Ma grand-mère paternelle a vécu pas loin de 94 ans. Elle est une de ces grands-mères qui aura eu une belle vie, qui aura travaillé fort. Elle aura eu pas mal d’enfants, plein de petits-enfants et une couple d’arrière-petits-enfants. Le jour où elle a dû quitter sa maison, à 91 ans, elle avait plusieurs personnes pour aller la visiter.
Elle aura vécu un peu moins de 3 ans placée dans un centre pour personnes âgées. 3 années passées en grande partie à regarder le temps filer et à oublier qui on était.
Elle me reconnaissait souvent. Et curieusement, elle reconnaissait presque toujours mon mari. Elle l’appelait « L’Anglais ». Elle oubliait que nous étions mariés, alors elle demandait souvent, durant ma grossesse, c’était qui le père. Ça la fatiguait.
« Ben c’est L’Anglais, Grand-Mom. Celui qui a pas de cheveux. Tu te souviens, on était venu te voir le jour de notre mariage. Regarde la photo. »
Puis, j’ai accouché et nous avons fait notre première sortie officielle en famille, un peu plus de deux semaines après. Nous sommes allés à Valleyfield (mon bled!). Nous sommes allés voir Grand-Mom.
Quand elle a vu mon fils sortir de sa coquille et apparaître dans sa chambre, du haut (pas très haut) de ses 93 ans, elle a applaudi. Son visage s’est littéralement illuminé. Elle a demandé à le prendre, tout de suite, instinctivement. Elle qui était toujours fatiguée, elle qui dormait souvent, la venue de ce petit bébé l’avait réveillée.
Crédit : Sarah Trépanier
Nous l’avons assise, nous les avons placés.

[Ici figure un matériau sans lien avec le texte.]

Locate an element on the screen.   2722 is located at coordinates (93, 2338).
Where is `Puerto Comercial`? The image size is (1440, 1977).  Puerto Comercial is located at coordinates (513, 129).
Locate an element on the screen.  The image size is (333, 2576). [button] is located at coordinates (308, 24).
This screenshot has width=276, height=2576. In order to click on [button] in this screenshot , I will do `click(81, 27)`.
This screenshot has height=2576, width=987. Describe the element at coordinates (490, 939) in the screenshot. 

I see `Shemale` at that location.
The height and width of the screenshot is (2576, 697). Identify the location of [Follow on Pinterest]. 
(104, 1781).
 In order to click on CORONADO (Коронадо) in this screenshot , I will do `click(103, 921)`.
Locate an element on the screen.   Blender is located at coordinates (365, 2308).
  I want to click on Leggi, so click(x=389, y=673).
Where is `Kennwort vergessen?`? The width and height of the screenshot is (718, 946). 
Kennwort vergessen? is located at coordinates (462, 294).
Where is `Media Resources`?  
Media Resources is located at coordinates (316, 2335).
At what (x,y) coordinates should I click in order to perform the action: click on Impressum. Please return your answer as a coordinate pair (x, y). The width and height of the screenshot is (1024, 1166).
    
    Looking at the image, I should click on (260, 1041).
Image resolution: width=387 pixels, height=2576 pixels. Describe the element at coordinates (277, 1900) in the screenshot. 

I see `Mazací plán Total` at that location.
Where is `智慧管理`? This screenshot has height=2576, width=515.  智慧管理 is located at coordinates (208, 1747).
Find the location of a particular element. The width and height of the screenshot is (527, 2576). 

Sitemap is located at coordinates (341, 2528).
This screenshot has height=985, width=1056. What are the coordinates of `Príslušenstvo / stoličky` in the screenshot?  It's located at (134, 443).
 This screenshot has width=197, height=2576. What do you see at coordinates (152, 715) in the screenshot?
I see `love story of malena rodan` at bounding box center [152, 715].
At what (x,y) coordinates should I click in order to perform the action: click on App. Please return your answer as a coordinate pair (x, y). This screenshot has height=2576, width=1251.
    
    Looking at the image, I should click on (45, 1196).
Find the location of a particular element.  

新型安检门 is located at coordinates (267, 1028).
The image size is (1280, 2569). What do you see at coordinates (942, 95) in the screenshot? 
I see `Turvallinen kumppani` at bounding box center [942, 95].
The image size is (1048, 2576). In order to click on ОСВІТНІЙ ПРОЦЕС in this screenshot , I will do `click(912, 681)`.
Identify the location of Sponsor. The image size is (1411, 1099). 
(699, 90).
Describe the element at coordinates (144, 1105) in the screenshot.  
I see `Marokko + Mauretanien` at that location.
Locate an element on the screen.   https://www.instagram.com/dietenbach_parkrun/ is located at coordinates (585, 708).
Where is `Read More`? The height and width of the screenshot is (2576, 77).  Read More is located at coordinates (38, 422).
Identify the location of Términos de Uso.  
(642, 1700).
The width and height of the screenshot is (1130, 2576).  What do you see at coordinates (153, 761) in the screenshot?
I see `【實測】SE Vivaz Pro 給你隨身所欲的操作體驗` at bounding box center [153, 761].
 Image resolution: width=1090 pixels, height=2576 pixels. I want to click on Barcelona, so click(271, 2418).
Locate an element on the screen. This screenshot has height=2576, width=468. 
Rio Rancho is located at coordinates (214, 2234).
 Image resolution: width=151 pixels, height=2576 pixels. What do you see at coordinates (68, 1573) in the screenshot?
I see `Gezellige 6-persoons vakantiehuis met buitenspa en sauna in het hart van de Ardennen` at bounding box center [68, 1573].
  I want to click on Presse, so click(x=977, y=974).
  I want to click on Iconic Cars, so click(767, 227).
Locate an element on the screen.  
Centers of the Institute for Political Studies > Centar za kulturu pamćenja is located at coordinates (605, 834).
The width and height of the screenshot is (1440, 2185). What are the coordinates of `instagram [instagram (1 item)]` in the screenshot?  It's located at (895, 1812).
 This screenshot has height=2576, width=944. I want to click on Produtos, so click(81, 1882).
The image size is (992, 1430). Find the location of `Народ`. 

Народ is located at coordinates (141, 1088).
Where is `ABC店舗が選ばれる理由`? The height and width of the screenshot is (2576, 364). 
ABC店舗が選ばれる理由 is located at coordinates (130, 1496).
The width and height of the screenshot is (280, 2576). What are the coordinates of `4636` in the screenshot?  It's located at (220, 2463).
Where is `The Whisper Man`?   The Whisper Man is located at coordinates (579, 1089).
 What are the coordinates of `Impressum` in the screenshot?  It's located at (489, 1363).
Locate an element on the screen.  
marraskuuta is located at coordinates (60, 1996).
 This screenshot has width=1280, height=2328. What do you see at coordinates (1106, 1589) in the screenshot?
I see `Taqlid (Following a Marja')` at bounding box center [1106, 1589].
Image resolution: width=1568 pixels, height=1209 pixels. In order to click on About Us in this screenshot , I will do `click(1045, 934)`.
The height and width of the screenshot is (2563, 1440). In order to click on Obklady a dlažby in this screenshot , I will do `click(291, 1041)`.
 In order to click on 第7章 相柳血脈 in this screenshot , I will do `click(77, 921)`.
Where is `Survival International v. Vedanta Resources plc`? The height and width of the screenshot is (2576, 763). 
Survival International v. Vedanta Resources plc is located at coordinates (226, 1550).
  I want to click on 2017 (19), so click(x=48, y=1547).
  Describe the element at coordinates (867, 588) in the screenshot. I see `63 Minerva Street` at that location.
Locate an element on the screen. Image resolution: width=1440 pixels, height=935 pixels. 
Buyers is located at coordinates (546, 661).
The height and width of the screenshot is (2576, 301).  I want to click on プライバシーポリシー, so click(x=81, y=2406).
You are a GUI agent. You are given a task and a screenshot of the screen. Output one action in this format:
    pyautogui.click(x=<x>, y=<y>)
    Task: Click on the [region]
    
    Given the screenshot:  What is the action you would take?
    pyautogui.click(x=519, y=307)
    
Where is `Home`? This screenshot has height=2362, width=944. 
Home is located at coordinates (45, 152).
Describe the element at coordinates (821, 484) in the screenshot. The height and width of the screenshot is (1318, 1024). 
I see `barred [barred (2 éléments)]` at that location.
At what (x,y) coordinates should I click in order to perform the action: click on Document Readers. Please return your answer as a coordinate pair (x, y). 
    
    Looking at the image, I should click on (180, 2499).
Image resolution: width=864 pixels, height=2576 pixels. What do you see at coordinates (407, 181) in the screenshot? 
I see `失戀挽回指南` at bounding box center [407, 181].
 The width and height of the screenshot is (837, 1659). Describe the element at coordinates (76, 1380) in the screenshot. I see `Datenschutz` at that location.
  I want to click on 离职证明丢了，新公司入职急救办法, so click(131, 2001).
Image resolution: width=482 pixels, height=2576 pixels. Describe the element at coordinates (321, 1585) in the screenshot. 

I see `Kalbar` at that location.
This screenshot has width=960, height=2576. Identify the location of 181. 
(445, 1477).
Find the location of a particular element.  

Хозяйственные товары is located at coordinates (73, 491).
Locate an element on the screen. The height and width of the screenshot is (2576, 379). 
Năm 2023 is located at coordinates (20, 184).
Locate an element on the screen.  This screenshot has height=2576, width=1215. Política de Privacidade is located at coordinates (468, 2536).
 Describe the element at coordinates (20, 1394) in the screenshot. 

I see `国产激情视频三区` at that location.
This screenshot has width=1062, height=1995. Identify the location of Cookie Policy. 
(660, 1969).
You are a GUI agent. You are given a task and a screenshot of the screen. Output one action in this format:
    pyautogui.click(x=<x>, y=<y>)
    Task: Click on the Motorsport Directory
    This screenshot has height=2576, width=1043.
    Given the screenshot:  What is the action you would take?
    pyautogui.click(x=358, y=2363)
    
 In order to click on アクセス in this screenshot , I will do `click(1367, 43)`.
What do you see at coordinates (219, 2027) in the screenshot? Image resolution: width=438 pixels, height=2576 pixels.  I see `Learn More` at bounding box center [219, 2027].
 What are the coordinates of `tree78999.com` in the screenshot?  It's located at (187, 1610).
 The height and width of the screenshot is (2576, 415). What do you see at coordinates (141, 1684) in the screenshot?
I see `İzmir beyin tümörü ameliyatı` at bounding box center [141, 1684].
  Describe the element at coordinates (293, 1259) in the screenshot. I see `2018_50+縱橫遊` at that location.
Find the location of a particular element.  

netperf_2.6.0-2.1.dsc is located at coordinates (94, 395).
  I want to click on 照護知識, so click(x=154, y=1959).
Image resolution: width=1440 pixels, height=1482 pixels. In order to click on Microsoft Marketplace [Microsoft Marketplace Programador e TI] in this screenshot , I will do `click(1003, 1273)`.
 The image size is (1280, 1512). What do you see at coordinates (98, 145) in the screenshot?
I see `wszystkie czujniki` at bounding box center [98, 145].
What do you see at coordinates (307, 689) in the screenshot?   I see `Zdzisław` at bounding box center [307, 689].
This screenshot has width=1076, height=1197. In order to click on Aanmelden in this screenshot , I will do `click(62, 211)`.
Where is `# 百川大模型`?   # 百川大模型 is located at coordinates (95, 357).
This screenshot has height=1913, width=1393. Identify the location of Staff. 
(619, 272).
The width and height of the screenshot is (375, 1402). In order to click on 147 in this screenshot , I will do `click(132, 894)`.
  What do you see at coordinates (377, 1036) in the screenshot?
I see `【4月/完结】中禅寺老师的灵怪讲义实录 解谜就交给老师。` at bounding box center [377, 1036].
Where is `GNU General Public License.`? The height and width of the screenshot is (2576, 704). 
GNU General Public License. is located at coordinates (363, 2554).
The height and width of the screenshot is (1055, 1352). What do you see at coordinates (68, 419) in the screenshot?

Puis elle l’a regardé, elle l’a bercé, elle a observé ses petites mimiques et a remarqué tous ses petits sourires furtifs.
Et elle a demandé c’était qui le père.
« Ben, c’est L’Anglais, Grand-Mom »
« Qu’est-que vous allez faire avec ce bébé-là? »
« On va l’élever Grand-Mom. Comme toi pis Pépère Méo avez fait avec vos enfants. »
Quand nous sommes sortis de là la première fois, ma mère m’a raconté avoir revu une grand-mère dont je n’ai moi-même même pas souvenir. Elle m’a dit avoir revu ma grand-mère après la naissance de chacun de ses petits-enfants.
Toutes les fois que je l’ai visitée avec mon fils, une partie bien endormie au fond d’elle semblait se réveiller. Quand elle nous écoutait, mon père et moi, chanter une chanson à mon garçon, des paroles lui revenaient en tête. On pouvait clairement lire sur ses lèvres les paroles de À la claire fontaine.
Puis Grand-Mom s’est envolée, un peu moins d’un mois avant d’avoir atteint l’âge vénérable de 94 ans. En revenant du CLSC pour les vaccins de 6 mois de mon fils, mon père m’appelait pour me dire que « M’man est partie ».
Crédit : sarahtrepanier/instagram
Sans le savoir, mon fils m’aura ramené ma Grand-Mom pendant de courts moments. Il aura été, l’instant de quelques mois, ce que j’appelle sa bébéthérapie.
La bébéthérapie avec des personnes âgées, vous l’avez vécue vous aussi?